Disparities in green space connectivity can affect the extent of these benefits for nearby communities, according to the new study co-authored by Michelle Stuhlmacher, assistant professor of geography at DePaul University.
Barragan notices daily the difference the study points to in her city. “We need to be more equitable,” she said. “We all deserve the same opportunities as those in the south and north.”
Chicago fares pretty well compared to other cities when it comes to average accessibility to parks. Data from the Trust for Public Lands shows that 98 percent of Chicago’s population lives within close proximity to a park. However, access to parks is not evenly distributed across the city, with Hispanic and Latino neighborhoods having 41 percent less access to parks than the average Chicagoan.
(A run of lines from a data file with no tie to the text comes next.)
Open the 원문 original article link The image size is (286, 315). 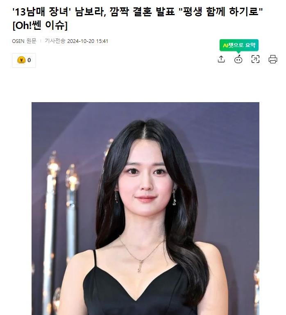[x=32, y=41]
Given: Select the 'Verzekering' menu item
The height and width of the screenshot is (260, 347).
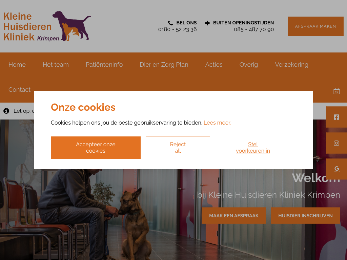Looking at the screenshot, I should coord(292,65).
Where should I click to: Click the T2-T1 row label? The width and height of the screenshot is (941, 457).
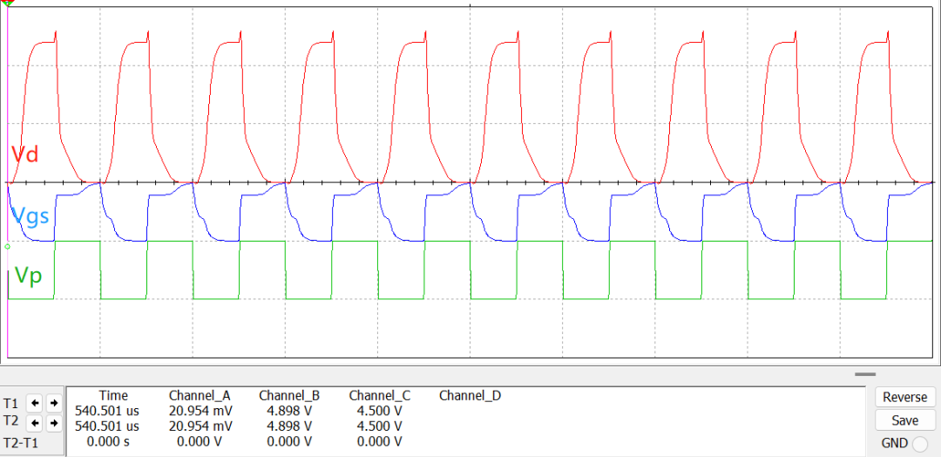pyautogui.click(x=21, y=442)
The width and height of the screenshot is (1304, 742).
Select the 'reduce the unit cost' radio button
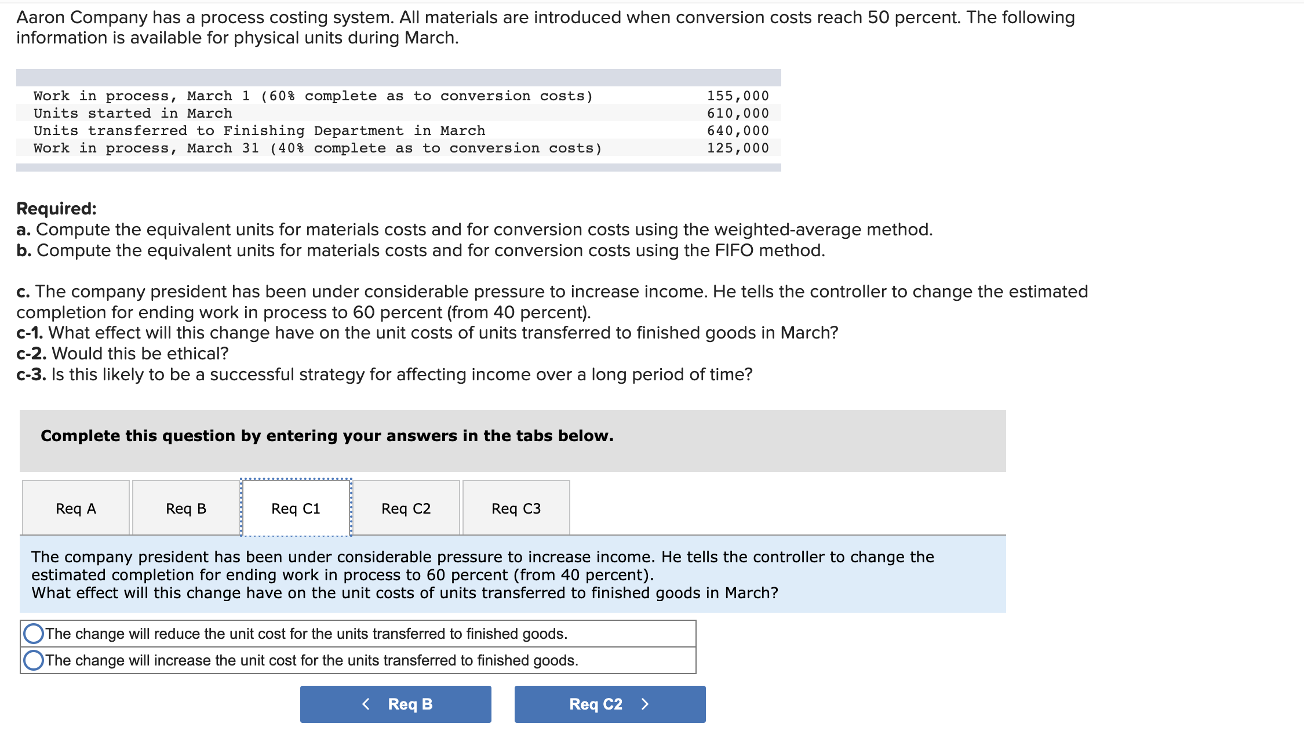pyautogui.click(x=34, y=633)
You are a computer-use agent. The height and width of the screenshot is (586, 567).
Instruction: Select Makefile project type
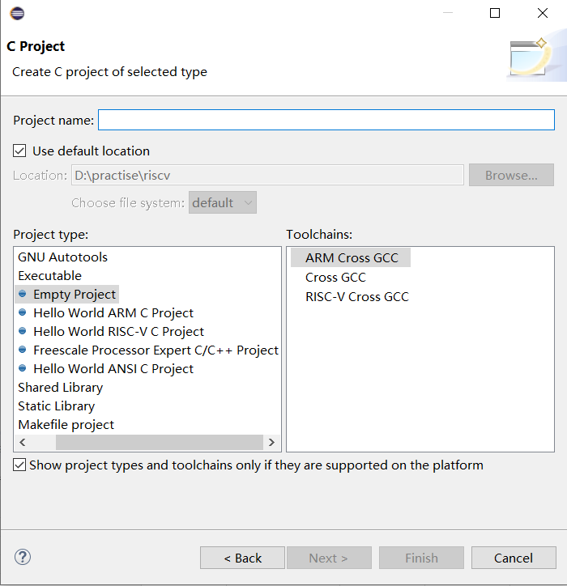pos(66,425)
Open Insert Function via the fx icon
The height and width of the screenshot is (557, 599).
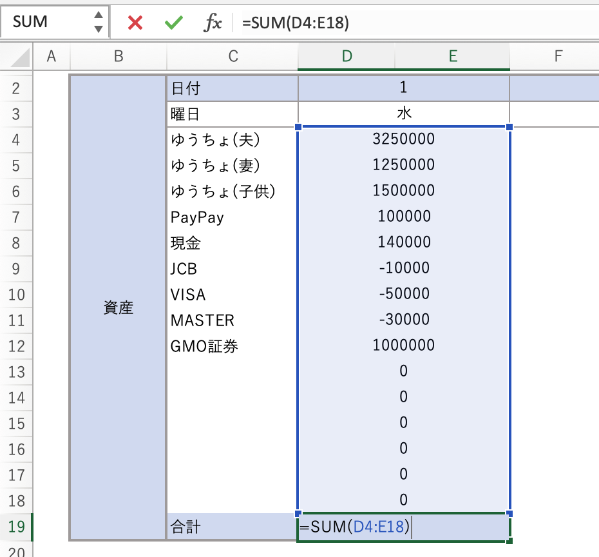(x=213, y=23)
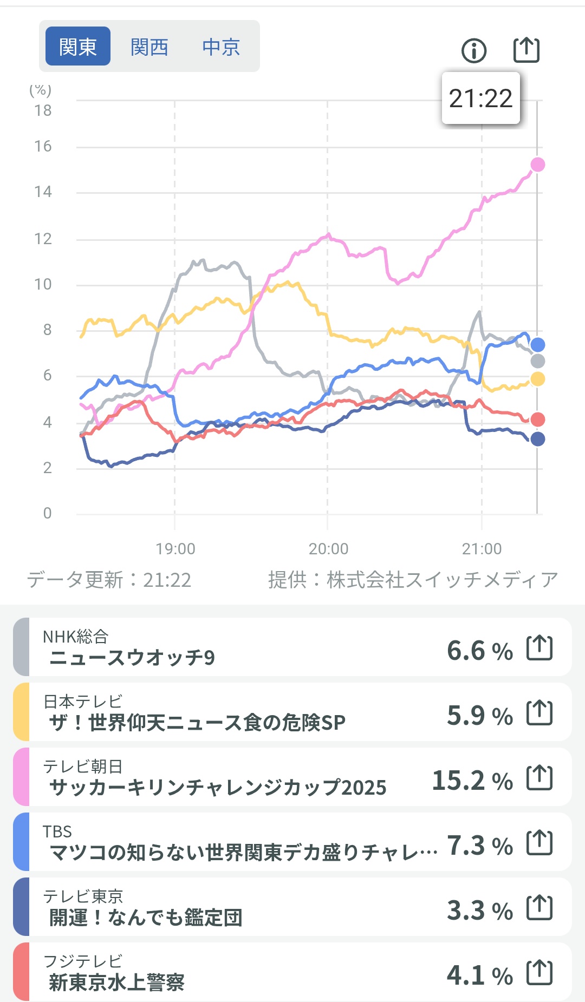Tap the dark blue テレビ東京 chart point
Viewport: 585px width, 1002px height.
537,439
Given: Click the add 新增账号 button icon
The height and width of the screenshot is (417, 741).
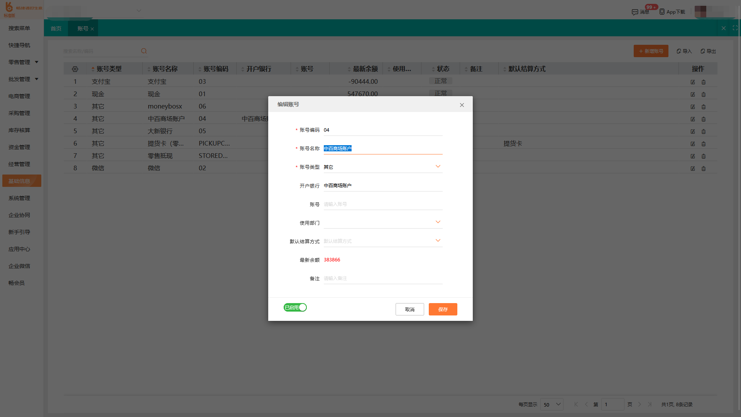Looking at the screenshot, I should [651, 51].
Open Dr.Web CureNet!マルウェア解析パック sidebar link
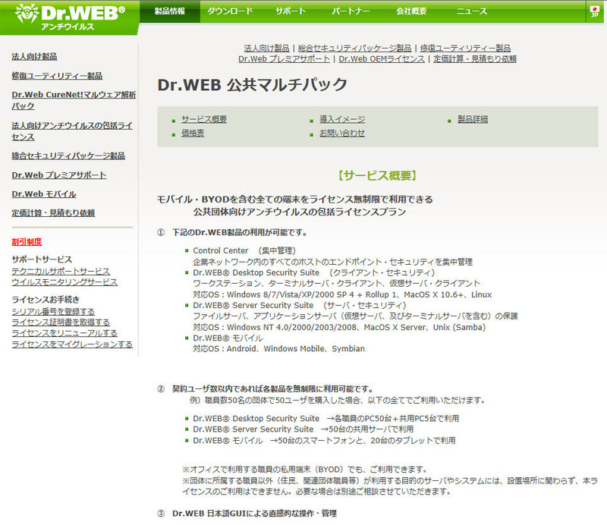Image resolution: width=607 pixels, height=525 pixels. (x=73, y=100)
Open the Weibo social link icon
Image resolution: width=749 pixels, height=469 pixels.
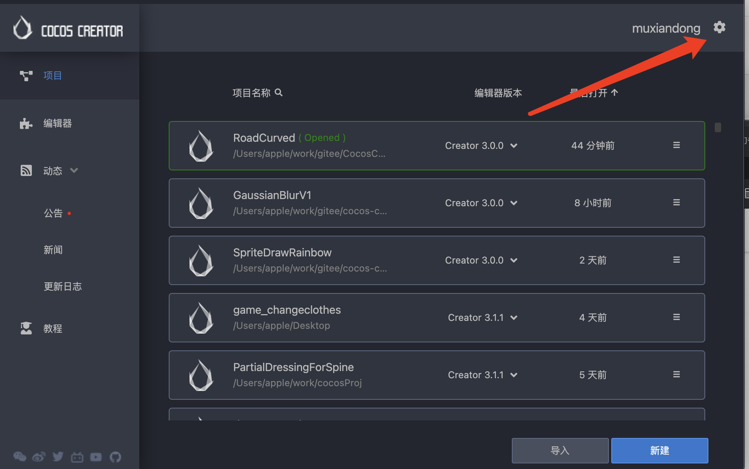pyautogui.click(x=39, y=457)
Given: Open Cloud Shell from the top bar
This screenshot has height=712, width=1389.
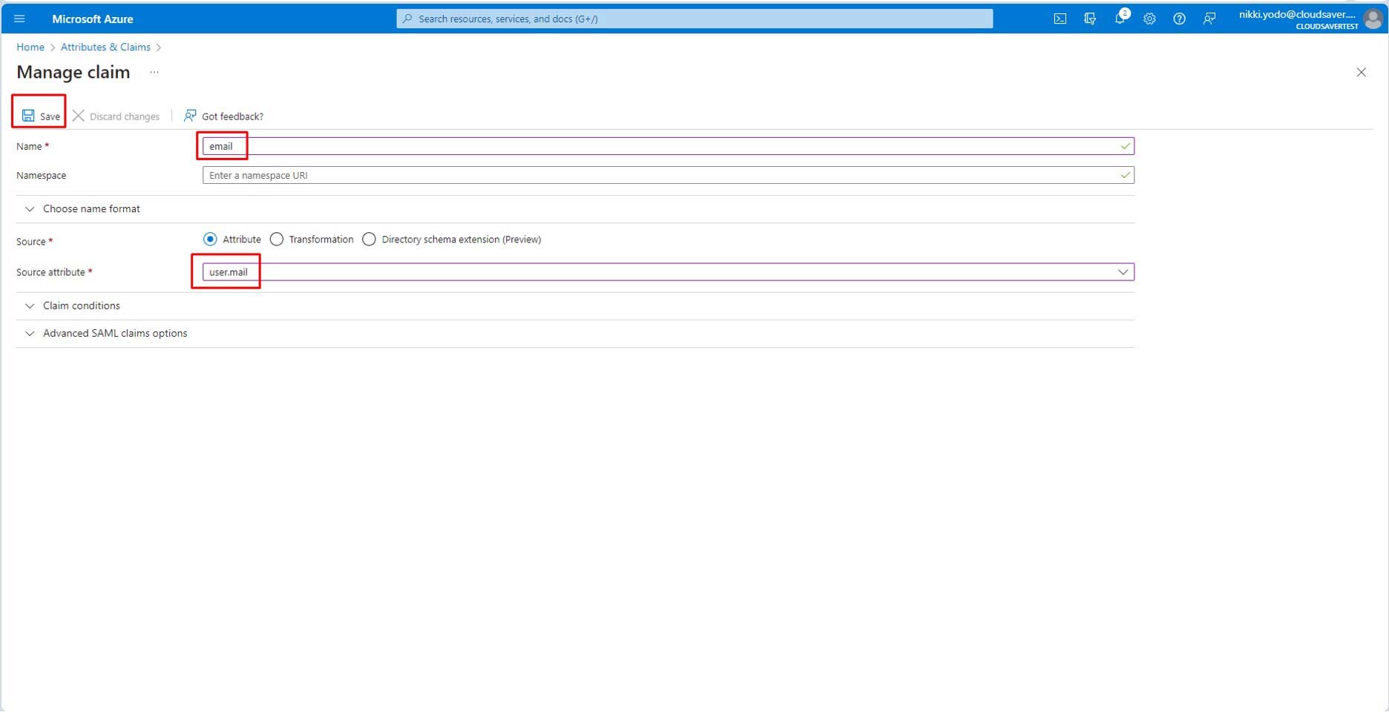Looking at the screenshot, I should pos(1060,19).
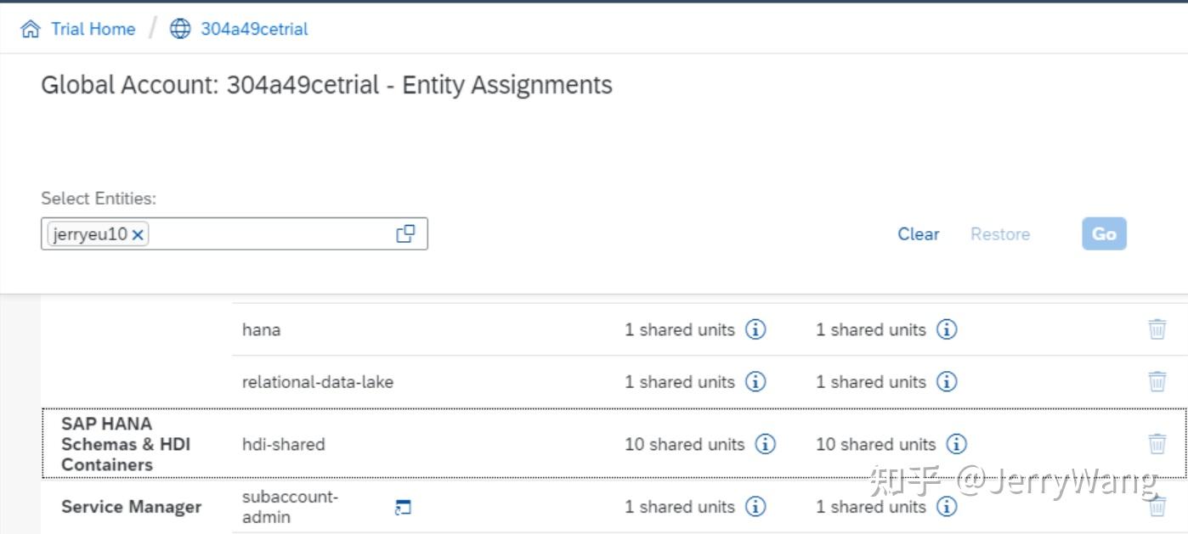Click the subaccount-admin plan window icon
The width and height of the screenshot is (1188, 534).
(403, 508)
Stuhlmacher noted that having a park nearby doesn’t necessarily mean access to substantial tree canopy coverage and vegetation.
Her study found that some densely populated and more affluent areas, like Fulton Market and the Near North Side, also have low levels of green space, parks and tree canopy. However, the study identified nearly half of the areas with significantly low clusters of green spaces are in majority-Hispanic neighborhoods like Brighton Park, Belmont Cragin, Pilsen and West Elsdon.
For example, some parts of Chicago, like Lincoln Park, have over 30 percent tree canopy coverage, while Brighton Park has 12 percent. The Southwest Side neighborhood is about 80 percent Hispanic, with more than 40 percent foreign-born residents.
According to the study, large tree canopy clusters are concentrated in Chicago’s outer edges, on the far North and Far South Sides, due to their lower population density and larger parks. Neighborhoods in the West, Northwest and Southwest Sides with a majority Hispanic population tend to have smaller and less connected patches of green space.
Several of these majority-Hispanic neighborhoods are also communities that were historically redlined. According to the Environmental Protection Agency’s environmental justice mapping and screening tool, they face economic hardship and additional environmental burdens exacerbated by climate change, like higher temperatures, poor air quality and susceptibility to flooding.
In recent years, the city’s investments have reduced this disparity, including building the new park district headquarters in Brighton Park with climate change in mind.
The Chicago Park District did not respond to questions from Borderless Magazine.
Barragan said that sometimes people don’t understand how vital parks and green spaces are in fostering healthier and more connected communities.
A more robust community network, like the one Barragan is fostering, can encourage collaboration and resource-sharing during emergencies, making them better equipped to respond to and recover from climate challenges, said Sara McTarnaghan, a principal research associate at the Urban Institute.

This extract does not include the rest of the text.